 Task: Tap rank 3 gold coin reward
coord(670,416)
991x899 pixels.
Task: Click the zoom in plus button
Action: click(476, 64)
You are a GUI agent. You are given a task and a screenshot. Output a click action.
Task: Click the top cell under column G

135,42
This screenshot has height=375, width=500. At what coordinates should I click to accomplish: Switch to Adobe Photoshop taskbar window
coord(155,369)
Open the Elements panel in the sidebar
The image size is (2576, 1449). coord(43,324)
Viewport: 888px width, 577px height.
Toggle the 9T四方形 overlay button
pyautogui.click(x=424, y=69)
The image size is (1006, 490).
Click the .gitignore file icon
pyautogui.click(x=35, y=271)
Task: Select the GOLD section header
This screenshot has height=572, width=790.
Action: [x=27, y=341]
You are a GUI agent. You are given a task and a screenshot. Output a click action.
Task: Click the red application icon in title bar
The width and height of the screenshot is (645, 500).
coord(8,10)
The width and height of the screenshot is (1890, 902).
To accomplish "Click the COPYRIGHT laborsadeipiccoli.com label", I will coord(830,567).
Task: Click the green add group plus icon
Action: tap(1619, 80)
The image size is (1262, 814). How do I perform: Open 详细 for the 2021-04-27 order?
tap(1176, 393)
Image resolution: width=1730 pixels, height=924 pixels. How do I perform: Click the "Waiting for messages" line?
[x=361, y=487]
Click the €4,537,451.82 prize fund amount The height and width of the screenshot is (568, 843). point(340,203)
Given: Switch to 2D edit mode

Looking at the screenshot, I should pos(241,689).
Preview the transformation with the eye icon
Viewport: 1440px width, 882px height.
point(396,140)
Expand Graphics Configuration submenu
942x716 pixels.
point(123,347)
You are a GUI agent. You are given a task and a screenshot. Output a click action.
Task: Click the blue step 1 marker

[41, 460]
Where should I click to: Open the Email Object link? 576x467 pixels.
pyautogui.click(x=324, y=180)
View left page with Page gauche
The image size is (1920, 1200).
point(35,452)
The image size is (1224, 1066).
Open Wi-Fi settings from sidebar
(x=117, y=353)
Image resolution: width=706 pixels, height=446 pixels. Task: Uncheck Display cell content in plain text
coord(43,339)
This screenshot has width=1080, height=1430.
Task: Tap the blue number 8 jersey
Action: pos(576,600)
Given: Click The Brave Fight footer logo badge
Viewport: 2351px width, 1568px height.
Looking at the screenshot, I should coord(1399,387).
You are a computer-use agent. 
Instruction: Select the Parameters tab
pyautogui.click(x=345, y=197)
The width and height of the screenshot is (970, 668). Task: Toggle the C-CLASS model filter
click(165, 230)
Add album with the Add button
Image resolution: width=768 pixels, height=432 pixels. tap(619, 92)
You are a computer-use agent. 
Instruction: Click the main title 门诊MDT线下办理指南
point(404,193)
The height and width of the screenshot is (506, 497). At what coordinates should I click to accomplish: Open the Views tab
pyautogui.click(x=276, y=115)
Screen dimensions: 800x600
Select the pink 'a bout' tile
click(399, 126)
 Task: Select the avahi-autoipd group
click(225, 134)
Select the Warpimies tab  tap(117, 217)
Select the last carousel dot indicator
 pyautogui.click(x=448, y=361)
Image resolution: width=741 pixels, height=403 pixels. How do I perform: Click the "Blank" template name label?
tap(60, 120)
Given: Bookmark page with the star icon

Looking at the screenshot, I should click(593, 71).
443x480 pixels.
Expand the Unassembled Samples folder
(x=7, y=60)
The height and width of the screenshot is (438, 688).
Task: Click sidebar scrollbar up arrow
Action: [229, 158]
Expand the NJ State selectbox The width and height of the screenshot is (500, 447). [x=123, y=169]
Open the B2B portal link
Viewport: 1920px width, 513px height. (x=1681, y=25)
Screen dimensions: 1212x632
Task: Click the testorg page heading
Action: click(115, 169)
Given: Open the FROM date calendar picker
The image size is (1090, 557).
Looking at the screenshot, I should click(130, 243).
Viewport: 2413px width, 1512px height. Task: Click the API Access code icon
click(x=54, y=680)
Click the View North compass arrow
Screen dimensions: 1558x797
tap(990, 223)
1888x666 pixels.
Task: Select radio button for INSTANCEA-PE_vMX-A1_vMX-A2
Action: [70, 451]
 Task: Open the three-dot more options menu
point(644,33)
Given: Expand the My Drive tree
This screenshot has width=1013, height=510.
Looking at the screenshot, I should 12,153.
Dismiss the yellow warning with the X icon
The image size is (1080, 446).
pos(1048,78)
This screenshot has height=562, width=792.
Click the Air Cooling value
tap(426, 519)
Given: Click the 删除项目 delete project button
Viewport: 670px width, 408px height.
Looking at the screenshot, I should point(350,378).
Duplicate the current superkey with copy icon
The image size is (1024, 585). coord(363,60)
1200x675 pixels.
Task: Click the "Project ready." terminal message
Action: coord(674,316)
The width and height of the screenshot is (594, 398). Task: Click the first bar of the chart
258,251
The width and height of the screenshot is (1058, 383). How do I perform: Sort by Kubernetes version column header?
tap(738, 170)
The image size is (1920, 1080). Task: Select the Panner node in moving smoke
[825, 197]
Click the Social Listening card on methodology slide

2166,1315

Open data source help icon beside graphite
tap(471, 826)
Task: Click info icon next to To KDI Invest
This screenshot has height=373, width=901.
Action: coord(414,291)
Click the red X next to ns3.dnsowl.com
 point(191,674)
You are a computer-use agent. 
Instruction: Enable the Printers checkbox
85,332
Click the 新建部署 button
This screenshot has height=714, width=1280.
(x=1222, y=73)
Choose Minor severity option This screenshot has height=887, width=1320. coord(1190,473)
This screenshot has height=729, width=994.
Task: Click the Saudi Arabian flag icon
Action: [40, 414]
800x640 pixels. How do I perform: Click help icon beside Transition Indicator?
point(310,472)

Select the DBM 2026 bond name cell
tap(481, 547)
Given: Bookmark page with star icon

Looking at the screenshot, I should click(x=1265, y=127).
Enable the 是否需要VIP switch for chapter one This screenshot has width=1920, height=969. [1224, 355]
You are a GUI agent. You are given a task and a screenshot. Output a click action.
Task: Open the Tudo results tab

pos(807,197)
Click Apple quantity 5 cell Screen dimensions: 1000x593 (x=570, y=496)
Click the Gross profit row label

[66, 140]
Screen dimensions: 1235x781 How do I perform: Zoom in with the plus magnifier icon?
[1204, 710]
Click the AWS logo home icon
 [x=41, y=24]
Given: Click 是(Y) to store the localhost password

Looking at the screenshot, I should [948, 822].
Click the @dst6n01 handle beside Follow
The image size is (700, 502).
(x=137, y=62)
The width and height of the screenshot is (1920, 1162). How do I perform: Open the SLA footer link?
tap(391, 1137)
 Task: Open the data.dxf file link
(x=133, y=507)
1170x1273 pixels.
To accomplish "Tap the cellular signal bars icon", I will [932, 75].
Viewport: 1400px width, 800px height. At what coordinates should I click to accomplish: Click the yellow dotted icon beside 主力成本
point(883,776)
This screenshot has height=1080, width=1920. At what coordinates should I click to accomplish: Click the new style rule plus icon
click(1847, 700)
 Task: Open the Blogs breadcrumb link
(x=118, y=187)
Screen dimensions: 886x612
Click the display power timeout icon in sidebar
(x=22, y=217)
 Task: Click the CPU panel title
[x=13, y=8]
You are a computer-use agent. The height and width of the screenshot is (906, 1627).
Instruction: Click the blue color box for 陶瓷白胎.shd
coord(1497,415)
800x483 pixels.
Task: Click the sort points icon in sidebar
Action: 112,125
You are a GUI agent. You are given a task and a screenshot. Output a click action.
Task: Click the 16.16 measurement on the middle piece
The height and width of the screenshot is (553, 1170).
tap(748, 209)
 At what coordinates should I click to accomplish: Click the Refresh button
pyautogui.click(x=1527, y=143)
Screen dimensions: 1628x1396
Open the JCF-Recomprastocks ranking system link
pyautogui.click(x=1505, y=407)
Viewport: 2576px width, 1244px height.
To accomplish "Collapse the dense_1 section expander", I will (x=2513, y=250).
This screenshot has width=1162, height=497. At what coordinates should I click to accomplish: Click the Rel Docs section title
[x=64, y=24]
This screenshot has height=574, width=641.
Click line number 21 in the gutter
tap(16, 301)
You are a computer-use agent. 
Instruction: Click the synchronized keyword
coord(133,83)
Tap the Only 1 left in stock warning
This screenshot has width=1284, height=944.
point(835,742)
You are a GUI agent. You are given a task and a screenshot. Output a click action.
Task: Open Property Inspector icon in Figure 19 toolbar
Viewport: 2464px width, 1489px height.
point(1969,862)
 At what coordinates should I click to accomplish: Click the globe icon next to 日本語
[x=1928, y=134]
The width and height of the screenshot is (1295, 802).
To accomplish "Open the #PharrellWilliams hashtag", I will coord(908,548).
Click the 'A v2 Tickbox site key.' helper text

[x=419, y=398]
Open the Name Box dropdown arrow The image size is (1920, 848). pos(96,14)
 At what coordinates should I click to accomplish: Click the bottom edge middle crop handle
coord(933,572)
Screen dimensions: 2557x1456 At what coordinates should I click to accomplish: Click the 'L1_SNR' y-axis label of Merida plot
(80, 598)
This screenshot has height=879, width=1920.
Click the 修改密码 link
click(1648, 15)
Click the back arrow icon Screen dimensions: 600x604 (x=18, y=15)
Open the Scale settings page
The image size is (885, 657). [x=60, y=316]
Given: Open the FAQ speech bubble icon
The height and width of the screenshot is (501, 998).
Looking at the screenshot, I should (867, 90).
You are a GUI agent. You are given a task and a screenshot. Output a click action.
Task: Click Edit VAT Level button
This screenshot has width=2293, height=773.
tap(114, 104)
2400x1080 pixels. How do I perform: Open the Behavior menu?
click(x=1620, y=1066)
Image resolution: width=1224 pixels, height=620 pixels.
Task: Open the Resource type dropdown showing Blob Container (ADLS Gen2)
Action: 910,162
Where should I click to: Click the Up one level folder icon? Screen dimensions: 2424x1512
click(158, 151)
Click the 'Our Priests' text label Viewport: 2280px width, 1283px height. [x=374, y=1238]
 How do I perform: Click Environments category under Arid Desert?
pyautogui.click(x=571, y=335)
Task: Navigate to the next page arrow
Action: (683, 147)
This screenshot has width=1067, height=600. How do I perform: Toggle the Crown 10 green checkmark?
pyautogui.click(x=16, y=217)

_WRITTEN PROBLEM_. Write out the records again word for word, between the line holding "Given: Switch to 2D edit mode" and the line holding "point(404,193)", inclusive.

_EXPECTED OUTPUT_.
Given: Switch to 2D edit mode

Looking at the screenshot, I should pos(241,689).
Preview the transformation with the eye icon
Viewport: 1440px width, 882px height.
point(396,140)
Expand Graphics Configuration submenu
942x716 pixels.
point(123,347)
You are a GUI agent. You are given a task and a screenshot. Output a click action.
Task: Click the blue step 1 marker

[41, 460]
Where should I click to: Open the Email Object link? 576x467 pixels.
pyautogui.click(x=324, y=180)
View left page with Page gauche
The image size is (1920, 1200).
point(35,452)
The image size is (1224, 1066).
Open Wi-Fi settings from sidebar
(x=117, y=353)
Image resolution: width=706 pixels, height=446 pixels. Task: Uncheck Display cell content in plain text
coord(43,339)
This screenshot has width=1080, height=1430.
Task: Tap the blue number 8 jersey
Action: pos(576,600)
Given: Click The Brave Fight footer logo badge
Viewport: 2351px width, 1568px height.
Looking at the screenshot, I should coord(1399,387).
You are a computer-use agent. 
Instruction: Select the Parameters tab
pyautogui.click(x=345, y=197)
The width and height of the screenshot is (970, 668). Task: Toggle the C-CLASS model filter
click(165, 230)
Add album with the Add button
Image resolution: width=768 pixels, height=432 pixels. tap(619, 92)
You are a computer-use agent. 
Instruction: Click the main title 门诊MDT线下办理指南
point(404,193)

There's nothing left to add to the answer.